Pre-Board New Hires to Minimize Flight Risks

In this tight labor market, firms can’t afford to ease up on their recruiting efforts—not even after a candidate accepts a job offer. Employers responding to a 2018 survey sponsored by CareerBuilder and SilkRoad reported that an average of 14% of job candidates who accept offers never make it to their first day. The higher the caliber of candidates, the greater their flight risks because they are likely to receive multiple employment offers from firms with which they interviewed, and their current employers may make strong counteroffers out of fear of losing them. While firms need to be careful not to be smothering, they can allay any second thoughts among new hires by having managers, not human resources personnel, remain in close communication in the weeks in between an offer’s acceptance and the start date. Instead of on-boarding employees beginning on their first day, pre-board them as soon as they accept an offer in order to maintain their enthusiasm and address any concerns. Make incoming employees feel like part of the team by inviting them to office social events and taking them to lunch with the CEO and other firm leaders. Provide new hires with business cards and e-mail addresses before they start so that employees can offer their welcomes, and have incoming employees complete paperwork during the pre-boarding period so that they can get right to work on day one.

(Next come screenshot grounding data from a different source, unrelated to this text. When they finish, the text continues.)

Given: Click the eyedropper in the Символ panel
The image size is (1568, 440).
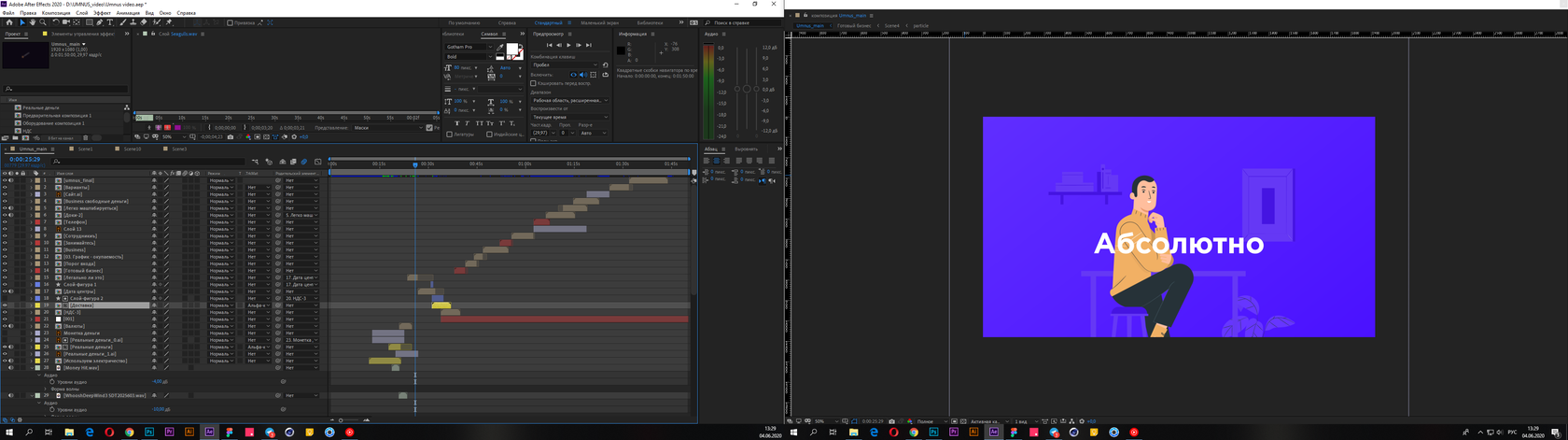Looking at the screenshot, I should [x=500, y=47].
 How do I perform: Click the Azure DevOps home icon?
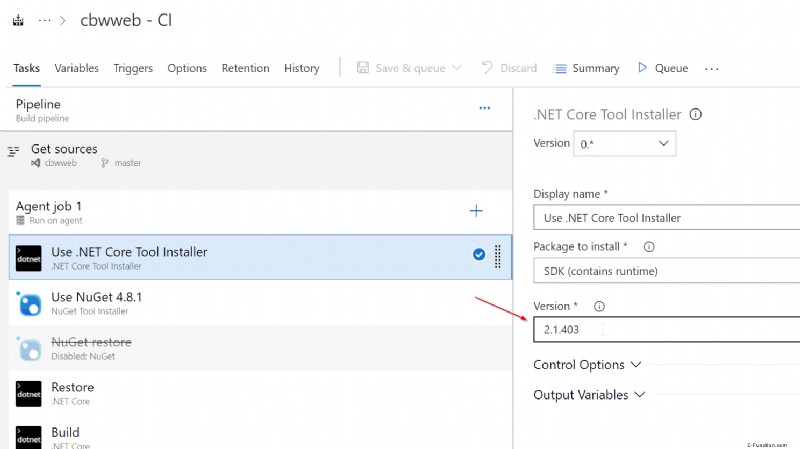[x=18, y=20]
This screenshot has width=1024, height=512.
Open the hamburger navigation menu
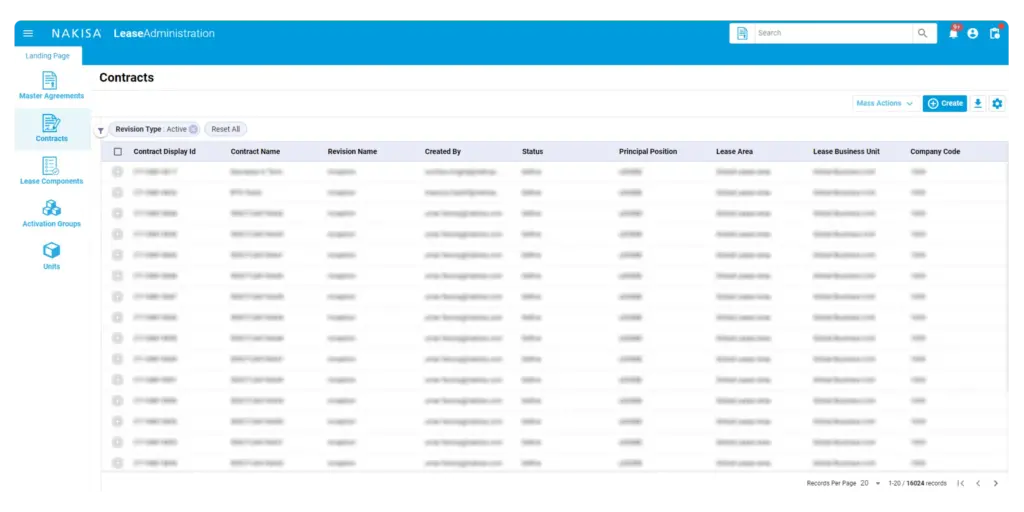coord(28,33)
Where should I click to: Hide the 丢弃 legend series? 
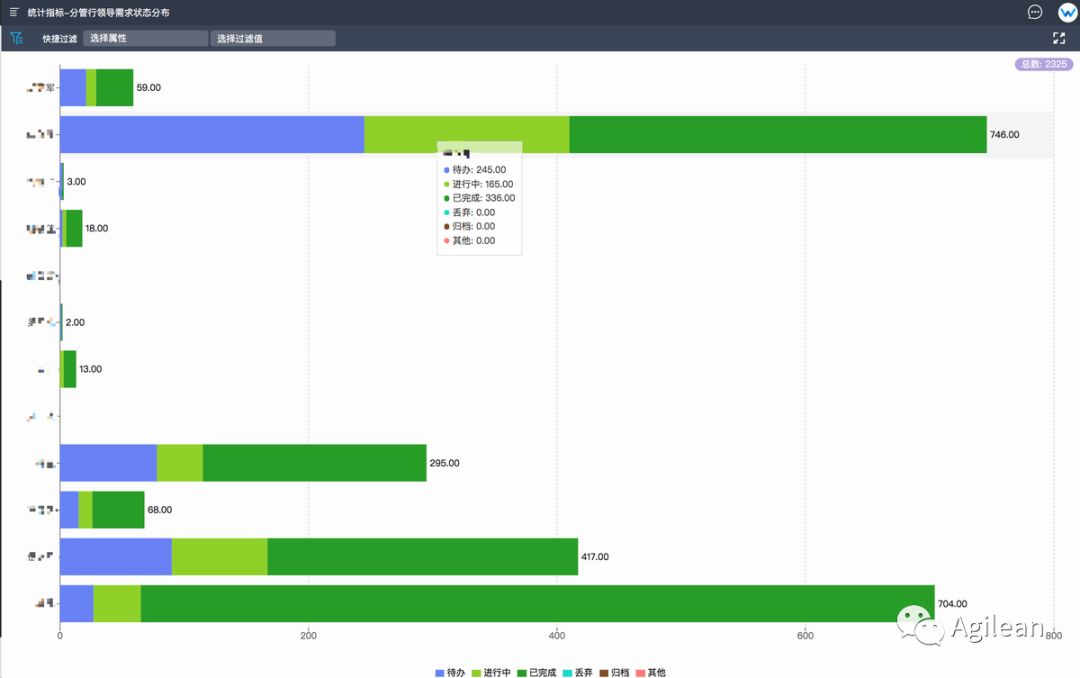click(577, 672)
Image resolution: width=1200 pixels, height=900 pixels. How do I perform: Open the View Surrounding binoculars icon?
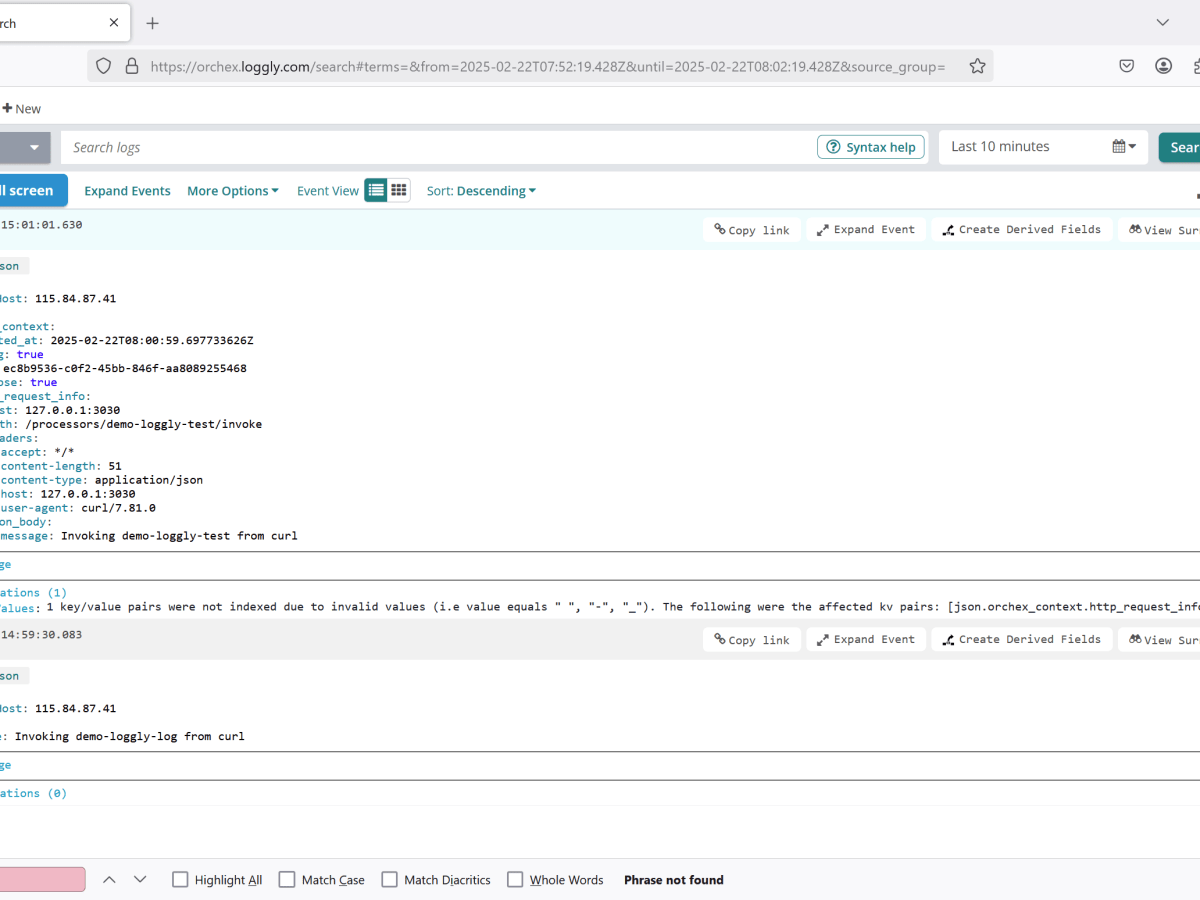[x=1136, y=229]
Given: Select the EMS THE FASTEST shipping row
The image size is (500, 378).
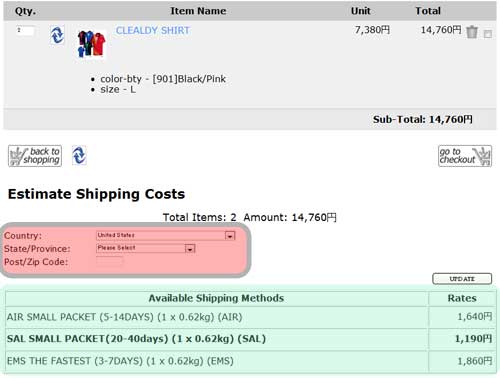Looking at the screenshot, I should 250,361.
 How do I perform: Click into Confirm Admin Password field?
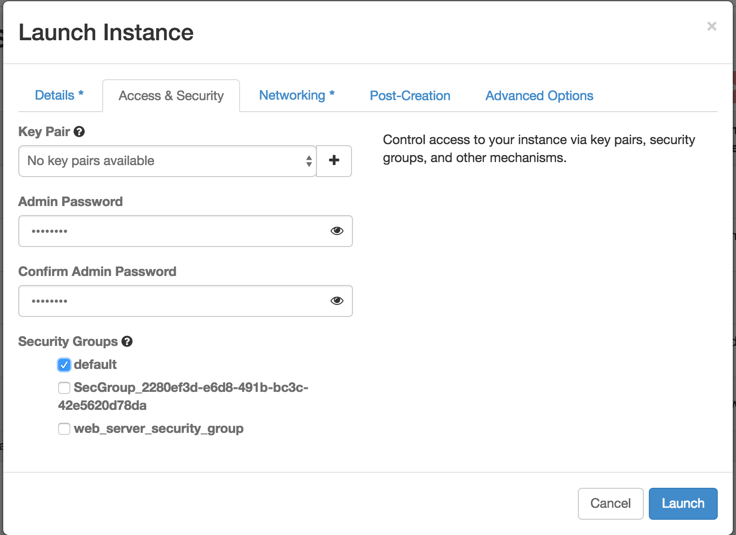pos(170,301)
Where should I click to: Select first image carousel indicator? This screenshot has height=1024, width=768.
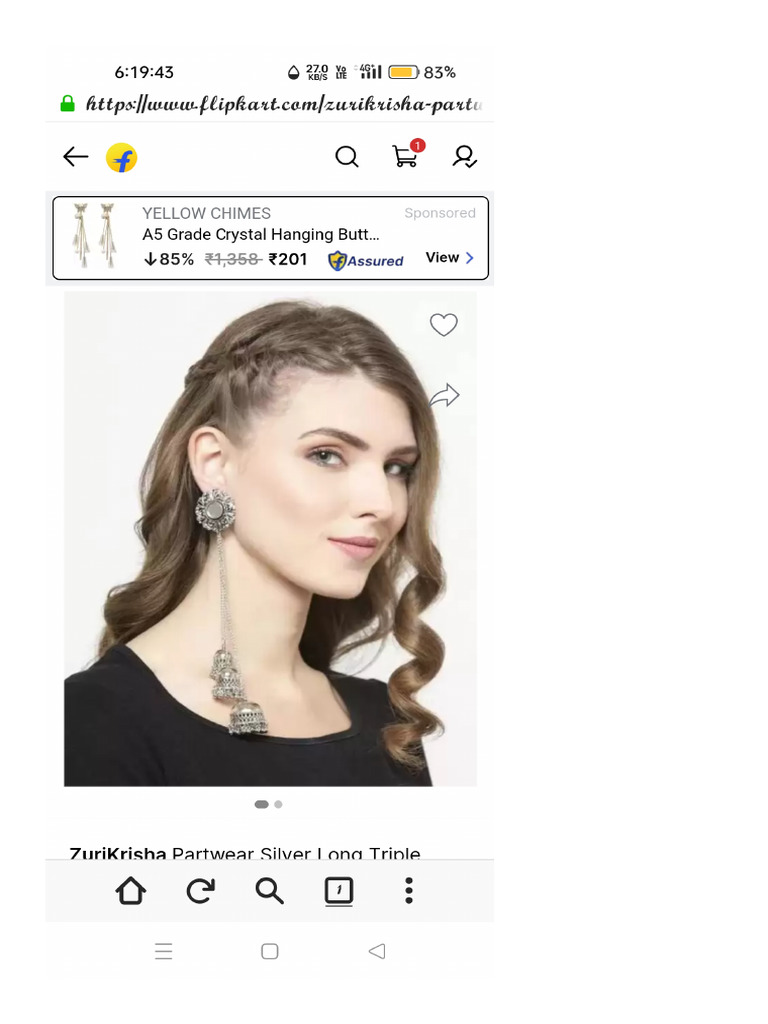coord(261,804)
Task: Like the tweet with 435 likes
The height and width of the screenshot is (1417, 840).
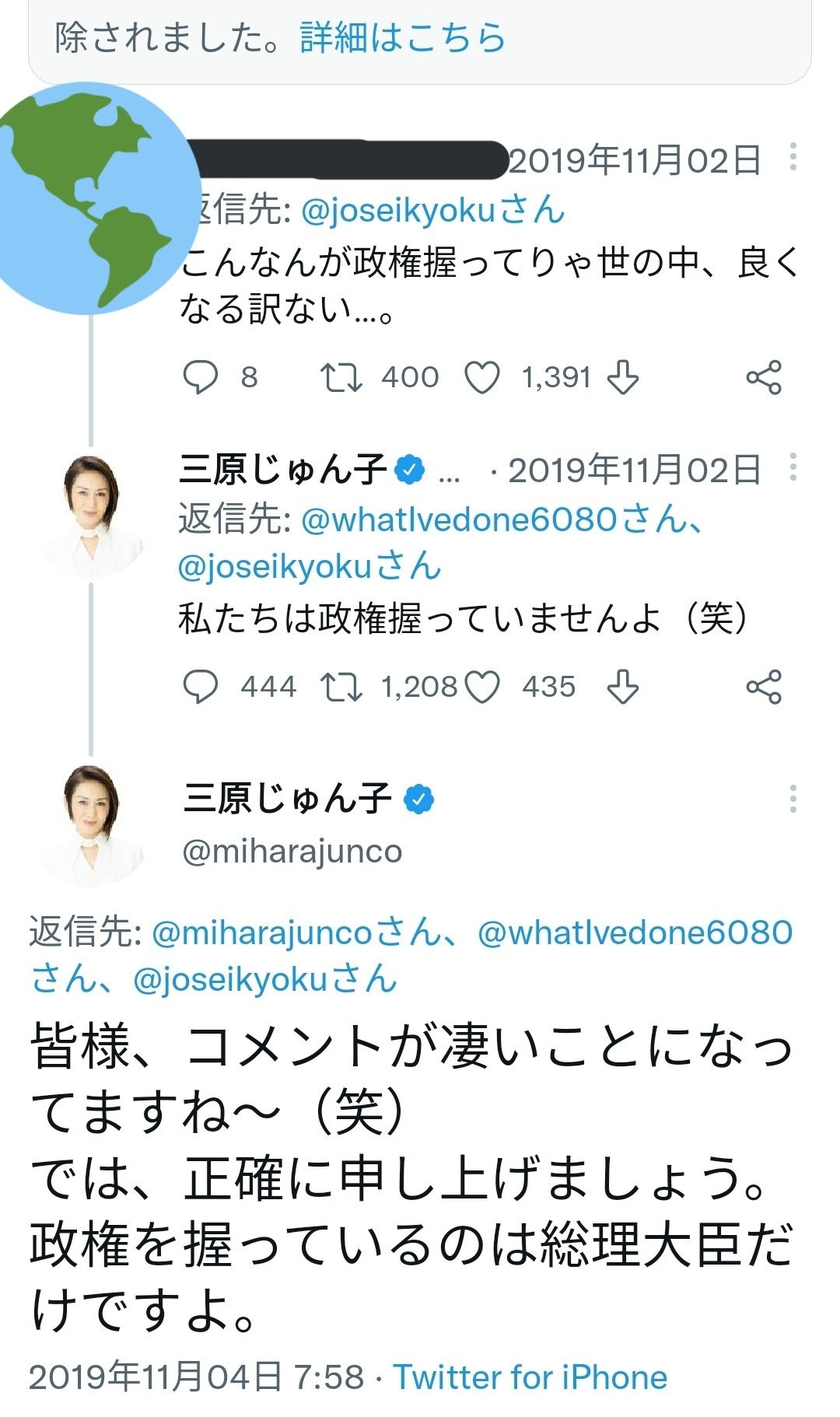Action: click(481, 688)
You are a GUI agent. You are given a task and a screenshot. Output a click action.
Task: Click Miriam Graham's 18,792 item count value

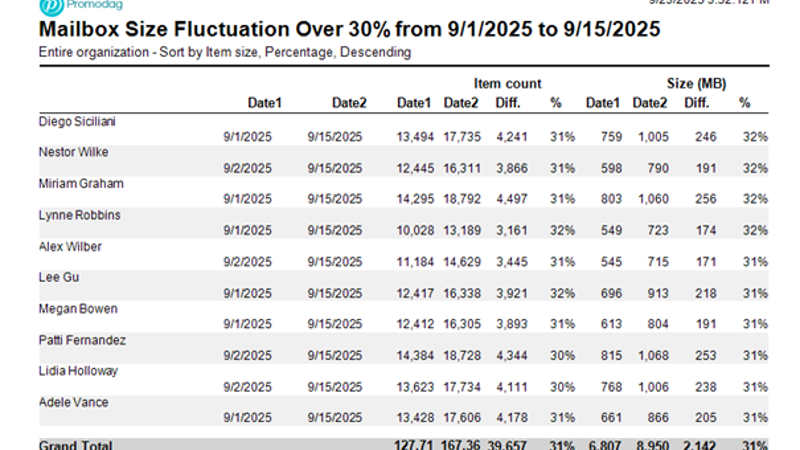pos(462,199)
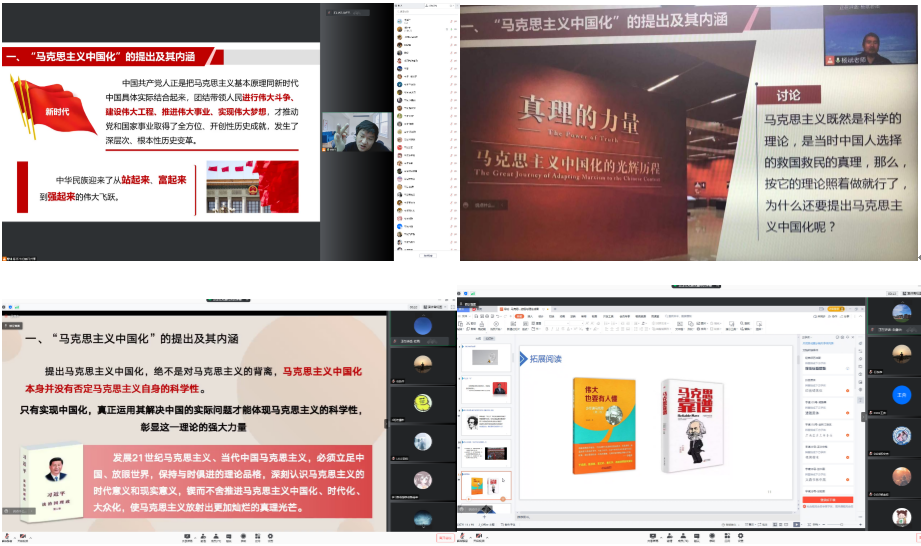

Use Caution in Screening Social Media Accounts

Screening job candidates’ social media accounts has become a relatively common due-diligence practice in the hiring process. A 2018 survey of hiring managers by CareerBuilder found that 70% of companies use social media to vet candidates—and they don’t always like what they see. According to the survey, 57% of employers have discovered content that caused them not to hire a candidate. Employers who screen candidates’ social media accounts, however, should be aware of potential legal risks. In examining applicants’ social media pages, firm employees may unintentionally come across information that falls into protected categories such as race, national origin, religion, gender, disability, and age that federal and state anti-discrimination laws prohibit from being used in making hiring decisions. In addition, information found online may not necessarily be true. To counter potential claims of discrimination or privacy violations, experts recommend that firms develop written policies and standard procedures governing social media screenings so that decisions are made objectively. It is also advised to conduct such evaluations only after making a job offer, contingent upon a clean background check, and receiving the candidate’s consent. Third-party screeners can conduct searches and scrub information that falls under protected categories. In lieu of outsourcing the job, social media screenings should not be conducted by the hiring decision-maker so that protected information does not mistakenly seep into the process.